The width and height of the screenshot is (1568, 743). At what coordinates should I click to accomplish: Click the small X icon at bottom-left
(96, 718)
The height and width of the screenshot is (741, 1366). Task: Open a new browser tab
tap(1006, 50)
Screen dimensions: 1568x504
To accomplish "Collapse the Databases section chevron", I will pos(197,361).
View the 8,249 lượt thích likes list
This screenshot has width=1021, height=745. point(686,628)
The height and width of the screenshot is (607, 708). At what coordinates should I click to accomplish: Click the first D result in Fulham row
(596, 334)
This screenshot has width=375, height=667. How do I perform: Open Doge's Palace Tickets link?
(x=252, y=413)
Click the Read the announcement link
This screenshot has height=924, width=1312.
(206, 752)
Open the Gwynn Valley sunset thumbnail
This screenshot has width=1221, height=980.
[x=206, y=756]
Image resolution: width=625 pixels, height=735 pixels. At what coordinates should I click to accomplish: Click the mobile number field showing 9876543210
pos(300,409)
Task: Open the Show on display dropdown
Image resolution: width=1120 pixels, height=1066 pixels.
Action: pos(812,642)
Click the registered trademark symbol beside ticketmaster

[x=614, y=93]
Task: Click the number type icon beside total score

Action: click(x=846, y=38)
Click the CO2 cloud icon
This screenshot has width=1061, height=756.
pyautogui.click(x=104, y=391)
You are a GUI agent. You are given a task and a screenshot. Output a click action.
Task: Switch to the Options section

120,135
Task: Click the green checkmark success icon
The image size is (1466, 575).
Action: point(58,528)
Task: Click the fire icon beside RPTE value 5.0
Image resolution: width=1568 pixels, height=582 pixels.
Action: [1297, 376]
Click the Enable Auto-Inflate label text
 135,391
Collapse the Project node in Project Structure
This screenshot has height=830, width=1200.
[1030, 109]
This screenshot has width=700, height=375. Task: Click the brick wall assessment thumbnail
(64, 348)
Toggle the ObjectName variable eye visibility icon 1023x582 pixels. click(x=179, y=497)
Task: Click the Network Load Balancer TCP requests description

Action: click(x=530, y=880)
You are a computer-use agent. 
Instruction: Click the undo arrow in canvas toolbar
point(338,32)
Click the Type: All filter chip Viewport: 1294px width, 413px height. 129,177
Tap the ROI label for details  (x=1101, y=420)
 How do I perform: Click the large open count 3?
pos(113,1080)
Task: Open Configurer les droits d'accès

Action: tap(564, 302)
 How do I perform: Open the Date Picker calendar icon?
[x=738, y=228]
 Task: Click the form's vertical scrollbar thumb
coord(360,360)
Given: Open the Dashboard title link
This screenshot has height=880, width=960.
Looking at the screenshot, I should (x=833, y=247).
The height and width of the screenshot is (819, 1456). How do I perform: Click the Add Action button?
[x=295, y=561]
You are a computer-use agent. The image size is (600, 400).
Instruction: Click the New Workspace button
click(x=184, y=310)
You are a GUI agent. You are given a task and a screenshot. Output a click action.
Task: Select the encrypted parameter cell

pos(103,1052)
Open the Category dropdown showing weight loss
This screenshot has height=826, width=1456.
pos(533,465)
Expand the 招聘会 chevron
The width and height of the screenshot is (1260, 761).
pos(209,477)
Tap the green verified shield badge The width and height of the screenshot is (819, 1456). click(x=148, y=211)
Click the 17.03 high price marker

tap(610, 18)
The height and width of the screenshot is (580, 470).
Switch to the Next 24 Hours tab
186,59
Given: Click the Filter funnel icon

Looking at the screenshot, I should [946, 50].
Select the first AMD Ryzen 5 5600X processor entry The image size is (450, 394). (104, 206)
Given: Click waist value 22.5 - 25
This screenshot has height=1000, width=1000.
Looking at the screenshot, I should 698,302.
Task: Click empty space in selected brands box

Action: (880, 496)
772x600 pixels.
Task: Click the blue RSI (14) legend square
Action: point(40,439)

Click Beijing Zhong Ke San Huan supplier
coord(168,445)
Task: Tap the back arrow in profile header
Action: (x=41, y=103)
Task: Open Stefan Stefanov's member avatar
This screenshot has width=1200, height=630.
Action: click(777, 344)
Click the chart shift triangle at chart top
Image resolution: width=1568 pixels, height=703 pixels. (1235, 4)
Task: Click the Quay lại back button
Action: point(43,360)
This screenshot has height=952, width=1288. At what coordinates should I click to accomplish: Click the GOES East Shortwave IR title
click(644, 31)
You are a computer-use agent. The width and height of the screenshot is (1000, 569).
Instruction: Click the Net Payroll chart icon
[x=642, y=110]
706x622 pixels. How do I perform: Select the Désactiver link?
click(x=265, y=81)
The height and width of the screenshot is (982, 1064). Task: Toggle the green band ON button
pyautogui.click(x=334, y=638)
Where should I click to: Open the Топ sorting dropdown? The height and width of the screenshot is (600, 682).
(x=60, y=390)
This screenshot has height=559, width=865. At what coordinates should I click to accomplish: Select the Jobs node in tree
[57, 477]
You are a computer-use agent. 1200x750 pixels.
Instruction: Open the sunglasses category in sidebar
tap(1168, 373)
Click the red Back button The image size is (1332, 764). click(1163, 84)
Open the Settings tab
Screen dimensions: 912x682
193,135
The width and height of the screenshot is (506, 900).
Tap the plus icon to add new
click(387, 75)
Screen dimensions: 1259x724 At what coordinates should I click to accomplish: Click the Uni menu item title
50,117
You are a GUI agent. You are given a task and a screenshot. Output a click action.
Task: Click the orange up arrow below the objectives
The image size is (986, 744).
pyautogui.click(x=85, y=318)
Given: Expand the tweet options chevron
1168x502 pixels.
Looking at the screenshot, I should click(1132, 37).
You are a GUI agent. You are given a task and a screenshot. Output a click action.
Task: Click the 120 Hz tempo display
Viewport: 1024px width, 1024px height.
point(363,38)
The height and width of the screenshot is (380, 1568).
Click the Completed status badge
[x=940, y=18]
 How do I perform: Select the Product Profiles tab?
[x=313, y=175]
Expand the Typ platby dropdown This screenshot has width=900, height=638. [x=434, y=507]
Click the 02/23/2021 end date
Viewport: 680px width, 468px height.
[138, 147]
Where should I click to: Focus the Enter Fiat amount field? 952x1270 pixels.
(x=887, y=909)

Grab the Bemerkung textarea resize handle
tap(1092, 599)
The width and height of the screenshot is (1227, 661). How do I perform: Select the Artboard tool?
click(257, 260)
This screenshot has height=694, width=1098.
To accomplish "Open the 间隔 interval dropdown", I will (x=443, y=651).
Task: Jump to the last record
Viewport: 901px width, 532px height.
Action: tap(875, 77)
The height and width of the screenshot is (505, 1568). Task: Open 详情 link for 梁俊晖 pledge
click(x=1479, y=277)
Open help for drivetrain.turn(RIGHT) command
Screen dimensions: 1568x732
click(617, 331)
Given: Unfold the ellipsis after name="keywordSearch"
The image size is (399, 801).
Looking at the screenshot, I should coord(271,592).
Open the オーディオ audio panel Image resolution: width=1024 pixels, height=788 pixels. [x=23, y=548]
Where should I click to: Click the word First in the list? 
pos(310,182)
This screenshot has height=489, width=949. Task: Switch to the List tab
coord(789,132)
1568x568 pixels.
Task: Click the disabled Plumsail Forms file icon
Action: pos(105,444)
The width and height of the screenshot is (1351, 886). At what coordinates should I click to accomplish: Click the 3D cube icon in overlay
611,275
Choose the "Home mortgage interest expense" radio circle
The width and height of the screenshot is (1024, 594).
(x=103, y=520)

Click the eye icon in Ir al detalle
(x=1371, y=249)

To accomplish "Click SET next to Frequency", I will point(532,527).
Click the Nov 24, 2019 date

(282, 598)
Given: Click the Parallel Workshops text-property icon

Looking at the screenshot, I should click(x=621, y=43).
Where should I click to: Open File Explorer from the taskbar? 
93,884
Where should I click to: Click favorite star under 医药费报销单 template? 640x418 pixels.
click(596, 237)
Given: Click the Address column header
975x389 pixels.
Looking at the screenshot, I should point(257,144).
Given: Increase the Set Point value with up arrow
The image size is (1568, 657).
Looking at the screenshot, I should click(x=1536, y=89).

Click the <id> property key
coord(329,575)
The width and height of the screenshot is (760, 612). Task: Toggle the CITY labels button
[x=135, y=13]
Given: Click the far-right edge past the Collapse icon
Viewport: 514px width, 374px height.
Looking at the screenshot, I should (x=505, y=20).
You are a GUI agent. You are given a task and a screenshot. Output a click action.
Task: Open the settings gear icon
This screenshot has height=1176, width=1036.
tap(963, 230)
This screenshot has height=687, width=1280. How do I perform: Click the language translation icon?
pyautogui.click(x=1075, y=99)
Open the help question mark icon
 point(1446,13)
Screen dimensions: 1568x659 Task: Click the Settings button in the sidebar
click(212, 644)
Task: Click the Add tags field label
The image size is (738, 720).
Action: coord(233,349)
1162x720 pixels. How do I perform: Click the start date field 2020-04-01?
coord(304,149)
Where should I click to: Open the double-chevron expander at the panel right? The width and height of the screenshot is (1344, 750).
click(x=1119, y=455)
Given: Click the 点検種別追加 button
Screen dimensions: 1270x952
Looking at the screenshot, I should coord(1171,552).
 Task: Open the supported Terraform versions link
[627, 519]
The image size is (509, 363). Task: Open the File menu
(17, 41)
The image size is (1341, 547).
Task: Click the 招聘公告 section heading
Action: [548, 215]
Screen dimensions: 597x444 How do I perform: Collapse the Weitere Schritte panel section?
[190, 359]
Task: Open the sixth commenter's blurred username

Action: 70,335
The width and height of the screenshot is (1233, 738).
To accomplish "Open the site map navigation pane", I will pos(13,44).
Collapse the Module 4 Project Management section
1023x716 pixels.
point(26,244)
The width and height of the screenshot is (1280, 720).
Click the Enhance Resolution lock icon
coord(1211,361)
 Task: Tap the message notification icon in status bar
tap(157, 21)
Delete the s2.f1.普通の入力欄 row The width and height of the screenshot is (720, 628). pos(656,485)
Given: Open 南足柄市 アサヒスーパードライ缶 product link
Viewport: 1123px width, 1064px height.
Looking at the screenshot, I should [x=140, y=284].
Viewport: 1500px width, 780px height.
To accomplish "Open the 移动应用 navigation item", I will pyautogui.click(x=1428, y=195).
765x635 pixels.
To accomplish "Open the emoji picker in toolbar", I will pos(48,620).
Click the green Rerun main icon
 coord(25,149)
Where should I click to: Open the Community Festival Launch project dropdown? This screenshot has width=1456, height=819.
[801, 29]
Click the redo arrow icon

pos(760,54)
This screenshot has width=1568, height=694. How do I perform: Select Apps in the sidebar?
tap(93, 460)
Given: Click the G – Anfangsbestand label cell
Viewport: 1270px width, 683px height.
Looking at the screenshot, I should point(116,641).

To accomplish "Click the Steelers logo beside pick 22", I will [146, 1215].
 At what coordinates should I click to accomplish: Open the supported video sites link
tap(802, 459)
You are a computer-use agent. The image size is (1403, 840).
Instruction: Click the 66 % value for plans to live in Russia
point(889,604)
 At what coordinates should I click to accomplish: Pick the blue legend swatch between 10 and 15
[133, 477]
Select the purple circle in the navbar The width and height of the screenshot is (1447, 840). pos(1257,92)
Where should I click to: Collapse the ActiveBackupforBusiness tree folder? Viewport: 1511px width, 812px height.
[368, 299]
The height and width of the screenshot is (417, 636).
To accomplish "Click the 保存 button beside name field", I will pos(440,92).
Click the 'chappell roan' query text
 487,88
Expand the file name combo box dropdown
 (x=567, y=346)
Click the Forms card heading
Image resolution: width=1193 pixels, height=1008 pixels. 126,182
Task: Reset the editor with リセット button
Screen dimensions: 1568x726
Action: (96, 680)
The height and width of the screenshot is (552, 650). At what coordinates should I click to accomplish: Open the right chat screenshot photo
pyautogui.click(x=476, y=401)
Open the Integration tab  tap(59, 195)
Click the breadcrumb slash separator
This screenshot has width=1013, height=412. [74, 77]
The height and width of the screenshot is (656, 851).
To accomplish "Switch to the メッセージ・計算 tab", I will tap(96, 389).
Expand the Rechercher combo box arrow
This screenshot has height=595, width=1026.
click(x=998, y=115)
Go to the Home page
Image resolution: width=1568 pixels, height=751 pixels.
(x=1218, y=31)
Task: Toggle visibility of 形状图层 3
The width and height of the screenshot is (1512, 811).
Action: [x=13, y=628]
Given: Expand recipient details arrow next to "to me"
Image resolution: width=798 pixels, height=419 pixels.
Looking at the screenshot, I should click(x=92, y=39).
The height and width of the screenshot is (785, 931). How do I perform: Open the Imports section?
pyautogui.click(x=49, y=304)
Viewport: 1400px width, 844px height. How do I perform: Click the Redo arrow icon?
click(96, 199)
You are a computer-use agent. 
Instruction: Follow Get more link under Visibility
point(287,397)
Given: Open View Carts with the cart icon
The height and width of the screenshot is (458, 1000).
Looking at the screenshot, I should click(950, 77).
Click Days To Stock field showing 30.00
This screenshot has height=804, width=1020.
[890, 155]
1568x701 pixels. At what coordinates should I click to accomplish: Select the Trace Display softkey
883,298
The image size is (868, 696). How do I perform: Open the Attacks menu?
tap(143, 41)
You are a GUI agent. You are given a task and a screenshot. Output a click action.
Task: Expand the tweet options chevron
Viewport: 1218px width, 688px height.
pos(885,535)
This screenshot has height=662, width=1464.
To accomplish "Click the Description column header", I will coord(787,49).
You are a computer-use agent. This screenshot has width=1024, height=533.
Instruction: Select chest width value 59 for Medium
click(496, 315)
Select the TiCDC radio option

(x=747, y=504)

* **Instructions to follow**:
Reproduce exactly, and with no other material, the lines between those holding "Task: Switch to the Options section" and "Toggle the ObjectName", inclusive.

* **Response for this exercise**:
Task: Switch to the Options section

120,135
Task: Click the green checkmark success icon
The image size is (1466, 575).
Action: point(58,528)
Task: Click the fire icon beside RPTE value 5.0
Image resolution: width=1568 pixels, height=582 pixels.
Action: [1297, 376]
Click the Enable Auto-Inflate label text
 135,391
Collapse the Project node in Project Structure
This screenshot has height=830, width=1200.
[1030, 109]
This screenshot has width=700, height=375. Task: Click the brick wall assessment thumbnail
(64, 348)
Toggle the ObjectName variable eye visibility icon 1023x582 pixels. click(x=179, y=497)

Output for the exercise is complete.